While she didn’t detail the specific microaggressions, she mentioned feeling like she needed to give up physical comfort for the sake of her “emotional and mental health.”

Karefa-Johnson noted that one male flight attendant mistakenly assumed she was okay with the inadequate service that persisted throughout the flight.

It’s unclear which airline she used, but Emirates and American are the two that provide direct flights from JFK to Milan offering both first and business class.

In 2021, Karefa-Johnson made history as the first black woman to grace the cover of Vogue, but she left the magazine in 2023 after making controversial remarks following the Hamas attack on Israel. She described Israel as an “apartheid state” and accused it of committing “genocide.”

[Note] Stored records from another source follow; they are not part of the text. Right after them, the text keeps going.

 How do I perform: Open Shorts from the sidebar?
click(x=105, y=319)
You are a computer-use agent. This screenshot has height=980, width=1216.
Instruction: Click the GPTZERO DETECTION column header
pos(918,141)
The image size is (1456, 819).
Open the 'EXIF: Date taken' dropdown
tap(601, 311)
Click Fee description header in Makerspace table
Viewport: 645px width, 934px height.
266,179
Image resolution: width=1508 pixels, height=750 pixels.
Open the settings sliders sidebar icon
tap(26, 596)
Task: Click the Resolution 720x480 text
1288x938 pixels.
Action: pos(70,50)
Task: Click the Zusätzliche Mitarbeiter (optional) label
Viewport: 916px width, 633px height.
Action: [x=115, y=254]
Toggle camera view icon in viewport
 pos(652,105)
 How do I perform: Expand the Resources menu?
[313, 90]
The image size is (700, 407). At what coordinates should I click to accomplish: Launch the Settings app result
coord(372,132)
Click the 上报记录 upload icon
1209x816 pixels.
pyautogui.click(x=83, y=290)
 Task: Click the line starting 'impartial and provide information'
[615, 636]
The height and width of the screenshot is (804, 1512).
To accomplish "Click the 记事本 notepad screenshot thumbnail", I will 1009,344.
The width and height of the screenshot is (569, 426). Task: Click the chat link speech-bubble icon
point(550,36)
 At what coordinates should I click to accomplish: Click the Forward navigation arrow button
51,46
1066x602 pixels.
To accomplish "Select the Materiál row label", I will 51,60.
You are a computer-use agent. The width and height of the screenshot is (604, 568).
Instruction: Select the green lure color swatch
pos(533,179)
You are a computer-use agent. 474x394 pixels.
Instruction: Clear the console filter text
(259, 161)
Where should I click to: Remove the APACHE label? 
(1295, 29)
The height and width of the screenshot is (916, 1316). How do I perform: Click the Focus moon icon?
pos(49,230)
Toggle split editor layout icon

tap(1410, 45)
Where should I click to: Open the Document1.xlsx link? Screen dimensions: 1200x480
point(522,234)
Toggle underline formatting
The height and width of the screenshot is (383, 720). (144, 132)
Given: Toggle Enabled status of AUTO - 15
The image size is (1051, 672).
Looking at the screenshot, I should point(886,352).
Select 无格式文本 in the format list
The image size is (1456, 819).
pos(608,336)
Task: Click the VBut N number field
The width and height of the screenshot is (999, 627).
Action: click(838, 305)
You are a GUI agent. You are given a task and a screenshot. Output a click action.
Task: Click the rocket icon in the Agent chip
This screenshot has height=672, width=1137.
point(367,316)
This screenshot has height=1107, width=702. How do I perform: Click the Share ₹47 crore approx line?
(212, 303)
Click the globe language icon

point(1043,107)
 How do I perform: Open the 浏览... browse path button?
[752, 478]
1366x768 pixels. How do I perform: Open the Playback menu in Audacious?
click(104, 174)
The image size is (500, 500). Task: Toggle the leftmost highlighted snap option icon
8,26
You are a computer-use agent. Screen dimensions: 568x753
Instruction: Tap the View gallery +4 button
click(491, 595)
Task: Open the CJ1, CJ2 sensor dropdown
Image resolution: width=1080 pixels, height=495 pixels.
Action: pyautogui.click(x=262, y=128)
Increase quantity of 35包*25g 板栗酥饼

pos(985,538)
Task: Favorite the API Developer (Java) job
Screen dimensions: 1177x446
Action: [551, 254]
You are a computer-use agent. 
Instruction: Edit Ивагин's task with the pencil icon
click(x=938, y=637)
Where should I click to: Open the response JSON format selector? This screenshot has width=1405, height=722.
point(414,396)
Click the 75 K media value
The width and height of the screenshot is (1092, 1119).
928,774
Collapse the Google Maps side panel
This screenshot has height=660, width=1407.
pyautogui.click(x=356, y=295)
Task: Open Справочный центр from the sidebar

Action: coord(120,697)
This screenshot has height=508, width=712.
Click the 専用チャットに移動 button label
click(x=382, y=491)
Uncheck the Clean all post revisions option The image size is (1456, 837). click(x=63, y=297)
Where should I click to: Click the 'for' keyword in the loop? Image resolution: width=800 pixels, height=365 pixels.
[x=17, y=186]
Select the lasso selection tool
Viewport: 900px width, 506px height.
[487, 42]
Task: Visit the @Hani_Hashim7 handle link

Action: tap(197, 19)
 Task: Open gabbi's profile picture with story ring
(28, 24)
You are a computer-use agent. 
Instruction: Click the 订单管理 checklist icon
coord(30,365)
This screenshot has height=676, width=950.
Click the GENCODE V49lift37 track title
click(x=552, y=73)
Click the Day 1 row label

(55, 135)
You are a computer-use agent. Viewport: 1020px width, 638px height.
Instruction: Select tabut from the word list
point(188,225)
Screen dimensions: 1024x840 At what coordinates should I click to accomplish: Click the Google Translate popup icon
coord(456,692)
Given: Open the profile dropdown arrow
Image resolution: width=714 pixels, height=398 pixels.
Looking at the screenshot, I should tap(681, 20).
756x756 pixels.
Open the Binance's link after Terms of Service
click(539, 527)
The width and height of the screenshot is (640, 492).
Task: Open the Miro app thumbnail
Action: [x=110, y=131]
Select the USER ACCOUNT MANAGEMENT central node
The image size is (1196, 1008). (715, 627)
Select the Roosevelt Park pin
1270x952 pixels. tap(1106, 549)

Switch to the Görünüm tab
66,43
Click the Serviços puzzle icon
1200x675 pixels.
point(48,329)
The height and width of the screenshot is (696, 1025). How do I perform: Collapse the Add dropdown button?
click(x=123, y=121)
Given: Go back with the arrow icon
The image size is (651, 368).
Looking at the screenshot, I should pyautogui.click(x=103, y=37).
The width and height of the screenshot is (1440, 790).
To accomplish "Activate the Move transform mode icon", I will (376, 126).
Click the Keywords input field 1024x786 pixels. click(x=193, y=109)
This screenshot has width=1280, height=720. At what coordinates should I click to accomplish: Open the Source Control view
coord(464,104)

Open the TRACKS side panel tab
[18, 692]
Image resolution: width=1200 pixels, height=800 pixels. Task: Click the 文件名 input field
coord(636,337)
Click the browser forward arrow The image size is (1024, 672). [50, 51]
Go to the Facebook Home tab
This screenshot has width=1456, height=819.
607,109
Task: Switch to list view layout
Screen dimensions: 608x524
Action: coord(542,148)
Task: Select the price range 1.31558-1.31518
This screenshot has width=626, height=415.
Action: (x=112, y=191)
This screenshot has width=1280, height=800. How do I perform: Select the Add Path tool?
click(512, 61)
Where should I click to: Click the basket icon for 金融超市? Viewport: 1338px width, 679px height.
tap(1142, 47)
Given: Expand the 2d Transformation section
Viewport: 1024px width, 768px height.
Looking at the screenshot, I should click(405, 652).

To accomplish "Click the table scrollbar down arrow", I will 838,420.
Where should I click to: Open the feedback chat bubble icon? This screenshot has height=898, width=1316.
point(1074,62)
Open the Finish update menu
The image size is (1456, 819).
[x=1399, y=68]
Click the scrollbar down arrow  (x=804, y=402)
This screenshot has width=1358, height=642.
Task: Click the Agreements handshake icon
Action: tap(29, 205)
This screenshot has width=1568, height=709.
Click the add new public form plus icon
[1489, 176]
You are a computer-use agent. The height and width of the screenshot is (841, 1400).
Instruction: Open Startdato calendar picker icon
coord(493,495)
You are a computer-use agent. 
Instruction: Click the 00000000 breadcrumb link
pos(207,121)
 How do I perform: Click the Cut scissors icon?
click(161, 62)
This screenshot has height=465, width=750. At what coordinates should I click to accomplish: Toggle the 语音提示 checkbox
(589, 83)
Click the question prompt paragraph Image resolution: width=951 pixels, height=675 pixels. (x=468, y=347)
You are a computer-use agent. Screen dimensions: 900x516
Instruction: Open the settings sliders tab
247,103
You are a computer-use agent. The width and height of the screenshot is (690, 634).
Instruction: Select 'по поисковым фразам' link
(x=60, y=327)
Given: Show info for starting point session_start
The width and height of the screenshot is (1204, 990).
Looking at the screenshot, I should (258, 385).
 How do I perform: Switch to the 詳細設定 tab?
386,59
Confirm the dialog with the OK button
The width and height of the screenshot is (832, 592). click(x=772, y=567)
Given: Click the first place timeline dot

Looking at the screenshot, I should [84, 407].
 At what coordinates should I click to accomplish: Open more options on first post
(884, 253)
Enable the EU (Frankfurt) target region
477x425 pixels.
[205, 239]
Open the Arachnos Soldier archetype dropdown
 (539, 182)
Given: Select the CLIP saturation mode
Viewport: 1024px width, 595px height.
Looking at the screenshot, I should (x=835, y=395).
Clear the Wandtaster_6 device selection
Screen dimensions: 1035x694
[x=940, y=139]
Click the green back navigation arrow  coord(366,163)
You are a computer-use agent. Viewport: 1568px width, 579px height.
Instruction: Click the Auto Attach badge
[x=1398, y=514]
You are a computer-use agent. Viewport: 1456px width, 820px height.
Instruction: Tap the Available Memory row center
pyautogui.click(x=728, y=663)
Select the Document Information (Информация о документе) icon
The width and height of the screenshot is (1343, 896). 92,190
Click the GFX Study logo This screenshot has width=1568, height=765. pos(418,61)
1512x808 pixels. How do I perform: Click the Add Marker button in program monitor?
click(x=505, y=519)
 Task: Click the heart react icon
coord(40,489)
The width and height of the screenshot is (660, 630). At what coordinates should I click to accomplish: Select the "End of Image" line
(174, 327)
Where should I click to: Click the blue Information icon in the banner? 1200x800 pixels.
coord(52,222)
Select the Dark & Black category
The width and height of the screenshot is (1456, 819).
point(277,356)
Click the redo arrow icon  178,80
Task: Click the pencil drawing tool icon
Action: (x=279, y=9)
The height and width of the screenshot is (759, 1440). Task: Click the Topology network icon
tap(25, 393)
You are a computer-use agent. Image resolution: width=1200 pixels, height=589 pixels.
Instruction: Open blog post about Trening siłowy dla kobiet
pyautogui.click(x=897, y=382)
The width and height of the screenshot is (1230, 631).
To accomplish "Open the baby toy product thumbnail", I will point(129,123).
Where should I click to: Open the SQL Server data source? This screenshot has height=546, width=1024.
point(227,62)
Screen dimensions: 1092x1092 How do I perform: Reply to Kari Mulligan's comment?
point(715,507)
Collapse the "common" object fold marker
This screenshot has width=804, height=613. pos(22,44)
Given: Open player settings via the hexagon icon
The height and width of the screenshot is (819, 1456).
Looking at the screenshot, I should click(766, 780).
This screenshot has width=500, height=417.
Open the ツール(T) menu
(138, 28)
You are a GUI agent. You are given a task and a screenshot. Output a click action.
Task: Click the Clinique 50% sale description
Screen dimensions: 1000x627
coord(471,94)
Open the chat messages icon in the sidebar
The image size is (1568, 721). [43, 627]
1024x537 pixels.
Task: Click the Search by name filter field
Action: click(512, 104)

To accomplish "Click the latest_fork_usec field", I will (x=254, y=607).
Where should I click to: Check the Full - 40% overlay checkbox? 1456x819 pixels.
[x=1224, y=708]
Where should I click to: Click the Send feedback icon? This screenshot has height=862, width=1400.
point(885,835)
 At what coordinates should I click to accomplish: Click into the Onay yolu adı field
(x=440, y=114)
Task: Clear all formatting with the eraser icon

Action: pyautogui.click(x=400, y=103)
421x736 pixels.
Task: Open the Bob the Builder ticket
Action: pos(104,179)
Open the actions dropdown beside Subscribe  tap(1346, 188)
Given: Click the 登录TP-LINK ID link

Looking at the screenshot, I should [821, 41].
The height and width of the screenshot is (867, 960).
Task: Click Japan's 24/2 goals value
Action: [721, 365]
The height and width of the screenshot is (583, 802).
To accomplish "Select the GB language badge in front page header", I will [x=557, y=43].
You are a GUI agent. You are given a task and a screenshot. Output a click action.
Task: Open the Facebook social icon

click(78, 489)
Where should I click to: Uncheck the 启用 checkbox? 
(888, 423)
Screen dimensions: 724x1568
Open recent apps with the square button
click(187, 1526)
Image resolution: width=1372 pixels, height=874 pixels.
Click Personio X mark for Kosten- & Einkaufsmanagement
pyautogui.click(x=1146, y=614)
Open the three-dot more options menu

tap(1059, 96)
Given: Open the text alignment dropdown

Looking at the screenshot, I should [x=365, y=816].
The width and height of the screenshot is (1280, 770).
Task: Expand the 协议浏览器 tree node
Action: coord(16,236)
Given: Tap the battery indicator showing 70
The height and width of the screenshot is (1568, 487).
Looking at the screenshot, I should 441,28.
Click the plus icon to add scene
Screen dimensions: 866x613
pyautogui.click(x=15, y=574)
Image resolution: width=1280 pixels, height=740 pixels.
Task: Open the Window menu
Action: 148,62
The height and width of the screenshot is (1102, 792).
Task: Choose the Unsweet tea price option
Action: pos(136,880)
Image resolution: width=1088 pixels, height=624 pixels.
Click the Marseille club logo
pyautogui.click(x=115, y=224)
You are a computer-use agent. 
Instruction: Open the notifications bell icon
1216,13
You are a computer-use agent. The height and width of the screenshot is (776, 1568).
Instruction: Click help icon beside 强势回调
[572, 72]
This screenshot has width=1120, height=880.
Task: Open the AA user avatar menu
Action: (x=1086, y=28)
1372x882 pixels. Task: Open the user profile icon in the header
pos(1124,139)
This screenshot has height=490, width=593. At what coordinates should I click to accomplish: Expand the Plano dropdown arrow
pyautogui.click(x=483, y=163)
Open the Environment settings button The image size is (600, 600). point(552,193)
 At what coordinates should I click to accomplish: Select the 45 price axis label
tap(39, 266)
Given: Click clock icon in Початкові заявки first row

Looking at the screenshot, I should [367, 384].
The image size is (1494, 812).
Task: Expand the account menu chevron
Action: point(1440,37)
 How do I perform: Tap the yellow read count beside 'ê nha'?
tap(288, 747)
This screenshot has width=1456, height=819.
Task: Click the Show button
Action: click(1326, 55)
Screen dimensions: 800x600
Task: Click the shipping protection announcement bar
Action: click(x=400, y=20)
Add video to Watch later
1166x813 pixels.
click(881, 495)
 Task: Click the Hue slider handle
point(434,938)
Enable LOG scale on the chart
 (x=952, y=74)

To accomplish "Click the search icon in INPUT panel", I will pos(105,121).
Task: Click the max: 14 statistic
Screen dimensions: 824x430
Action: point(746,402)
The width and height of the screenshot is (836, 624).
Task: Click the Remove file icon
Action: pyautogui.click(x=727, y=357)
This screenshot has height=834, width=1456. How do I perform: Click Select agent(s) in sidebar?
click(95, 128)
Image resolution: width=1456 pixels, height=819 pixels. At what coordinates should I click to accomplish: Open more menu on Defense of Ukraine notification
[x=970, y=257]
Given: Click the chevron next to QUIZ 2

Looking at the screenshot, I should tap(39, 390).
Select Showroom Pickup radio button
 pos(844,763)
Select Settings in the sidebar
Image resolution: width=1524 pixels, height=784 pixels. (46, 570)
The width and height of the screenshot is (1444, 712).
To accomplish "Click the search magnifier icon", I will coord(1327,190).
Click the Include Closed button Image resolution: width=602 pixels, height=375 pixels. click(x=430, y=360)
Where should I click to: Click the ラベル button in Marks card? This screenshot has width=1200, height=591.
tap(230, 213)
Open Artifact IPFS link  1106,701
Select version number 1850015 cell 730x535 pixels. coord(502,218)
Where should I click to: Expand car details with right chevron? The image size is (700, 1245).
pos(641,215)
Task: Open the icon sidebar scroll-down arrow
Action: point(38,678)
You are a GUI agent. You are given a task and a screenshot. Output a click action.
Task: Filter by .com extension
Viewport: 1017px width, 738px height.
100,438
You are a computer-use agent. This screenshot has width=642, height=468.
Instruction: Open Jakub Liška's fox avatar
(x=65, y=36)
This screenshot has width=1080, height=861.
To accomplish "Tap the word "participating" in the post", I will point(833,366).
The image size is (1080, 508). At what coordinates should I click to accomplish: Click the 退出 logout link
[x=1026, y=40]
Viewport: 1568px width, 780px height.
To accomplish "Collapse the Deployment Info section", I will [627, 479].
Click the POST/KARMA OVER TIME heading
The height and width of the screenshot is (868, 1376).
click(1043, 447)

At the time, she expressed disbelief about the world’s indifference to ongoing violence, harshly criticizing the Israel Defense Forces as a “torture institution.”

She later expressed regret about leaving Vogue, stating she couldn’t remain in an environment where “virulent white supremacy” was tolerated.

Based in Brooklyn, Karefa-Johnson helped style Mayor Mamdani and his wife for their inauguration in January, describing their fashion choices as “authentic” and “swagger in the most punk of ways.”

Previously, she had a public disagreement with rapper Kanye West after he included “White Lives Matter” shirts in his Yeezy shows, which she called “highly offensive, violent and dangerous.” He ridiculed her fashion sense online before deleting the post.